Flexible Branding is an identity scheme that can flex and adapt to different situations, messaging, people. A lot more appropriate in the multi-channel, multi-lingual world that brands now inhabit. Some designers are ceasing to creating logo-centred identities, instead creating systems made of rules that can be adapted and manipulated. Not all clients have noticed or appreciate this latest shift.
Over-controlled branding is starting to look old fashioned and stiff. It’s like shouting the same message over and over again.

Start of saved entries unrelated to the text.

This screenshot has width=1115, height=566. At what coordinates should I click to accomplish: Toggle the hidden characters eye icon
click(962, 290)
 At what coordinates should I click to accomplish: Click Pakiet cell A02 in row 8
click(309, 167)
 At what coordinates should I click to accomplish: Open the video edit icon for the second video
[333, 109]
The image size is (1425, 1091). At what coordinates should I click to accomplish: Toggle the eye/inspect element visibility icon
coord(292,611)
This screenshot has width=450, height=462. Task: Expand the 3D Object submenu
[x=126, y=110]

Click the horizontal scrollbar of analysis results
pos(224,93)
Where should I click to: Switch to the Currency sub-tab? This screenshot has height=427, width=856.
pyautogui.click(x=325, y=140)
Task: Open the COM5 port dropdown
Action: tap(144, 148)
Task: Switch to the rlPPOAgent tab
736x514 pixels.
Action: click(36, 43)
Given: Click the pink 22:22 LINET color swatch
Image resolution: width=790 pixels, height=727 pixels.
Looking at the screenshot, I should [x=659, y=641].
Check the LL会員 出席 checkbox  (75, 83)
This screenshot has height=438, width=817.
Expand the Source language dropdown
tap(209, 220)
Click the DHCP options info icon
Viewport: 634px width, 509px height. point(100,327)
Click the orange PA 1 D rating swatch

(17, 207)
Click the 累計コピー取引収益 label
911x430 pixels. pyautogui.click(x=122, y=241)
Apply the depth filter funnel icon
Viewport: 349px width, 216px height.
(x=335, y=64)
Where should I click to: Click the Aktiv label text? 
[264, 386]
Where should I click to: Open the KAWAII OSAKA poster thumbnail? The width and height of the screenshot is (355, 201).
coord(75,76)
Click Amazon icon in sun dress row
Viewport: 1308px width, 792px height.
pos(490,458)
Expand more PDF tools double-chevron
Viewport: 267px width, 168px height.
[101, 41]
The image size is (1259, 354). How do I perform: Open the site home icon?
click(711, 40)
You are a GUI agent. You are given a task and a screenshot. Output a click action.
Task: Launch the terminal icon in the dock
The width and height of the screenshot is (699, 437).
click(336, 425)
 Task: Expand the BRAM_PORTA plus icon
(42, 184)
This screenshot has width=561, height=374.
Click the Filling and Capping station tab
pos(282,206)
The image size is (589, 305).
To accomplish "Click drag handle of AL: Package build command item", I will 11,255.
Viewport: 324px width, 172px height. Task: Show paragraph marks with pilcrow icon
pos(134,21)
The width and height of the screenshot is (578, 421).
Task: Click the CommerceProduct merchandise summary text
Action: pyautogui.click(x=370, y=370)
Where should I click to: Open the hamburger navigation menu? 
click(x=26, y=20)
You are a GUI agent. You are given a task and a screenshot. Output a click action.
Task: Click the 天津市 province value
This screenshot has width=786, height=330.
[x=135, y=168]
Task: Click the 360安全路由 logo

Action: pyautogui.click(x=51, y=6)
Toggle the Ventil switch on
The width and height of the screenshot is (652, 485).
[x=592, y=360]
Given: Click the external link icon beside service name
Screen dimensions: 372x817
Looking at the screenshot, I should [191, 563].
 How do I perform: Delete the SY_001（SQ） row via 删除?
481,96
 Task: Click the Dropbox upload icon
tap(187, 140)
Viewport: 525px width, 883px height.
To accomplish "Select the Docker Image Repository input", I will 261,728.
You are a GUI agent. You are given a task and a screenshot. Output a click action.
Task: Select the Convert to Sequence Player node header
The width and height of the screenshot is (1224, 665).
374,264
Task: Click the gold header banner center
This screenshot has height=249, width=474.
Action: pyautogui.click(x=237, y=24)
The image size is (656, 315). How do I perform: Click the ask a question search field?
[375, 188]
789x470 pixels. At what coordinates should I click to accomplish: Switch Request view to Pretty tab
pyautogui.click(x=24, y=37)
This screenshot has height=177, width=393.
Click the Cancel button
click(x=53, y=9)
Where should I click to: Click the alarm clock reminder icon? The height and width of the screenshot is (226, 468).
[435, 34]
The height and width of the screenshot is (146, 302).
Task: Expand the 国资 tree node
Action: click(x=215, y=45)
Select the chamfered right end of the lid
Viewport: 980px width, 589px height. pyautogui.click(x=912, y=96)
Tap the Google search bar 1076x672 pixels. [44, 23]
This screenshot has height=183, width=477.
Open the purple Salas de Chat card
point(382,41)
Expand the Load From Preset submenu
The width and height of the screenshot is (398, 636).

This Branding Trend brings a kaleidoscope of possibilities. Inspired by the clever use of variation by media companies such as MTV, more and more organizations want to change their graphic identities. Logos can be flexible as long as the message is consistent—and consistently recognizable to its intended audience.
MTV logos
Some form of flexible branding is letting designers “fill” the logo with whatever they like. This is something MTV and the Natural History Museum feel very comfortable with:
Natural History Museum logo designs
The “exclusion rule” is being regularly dropped. Some brands are allowing their logos to be changed, flexed and even covered by illustrations. The most know example of this is, of course, Google:
Google doodles
With Channel 4’s rebranding, the team decided to keep the classic 4 logo originally designed by Lambie Nairn. Though it will no longer appear in its full form on TV. Instead, the 4 has been broken down into its constituent parts, which will be used across all of Channel 4’s branding.
channel 4
Other examples:
new identity for Ministry of Sound
2016 Adobe MAX Identity by Victoria Siemer
Ravensbourne identity by Johnson Banks
COP 25th Global Climate Change Conference branding by Shangning Wang
Flexible branding takes longer to create. More things have to be taken into account. Even after launch the brand has to be constantly monitored and amended. This is a small price to pay, as the branding is definitely more eye-catching.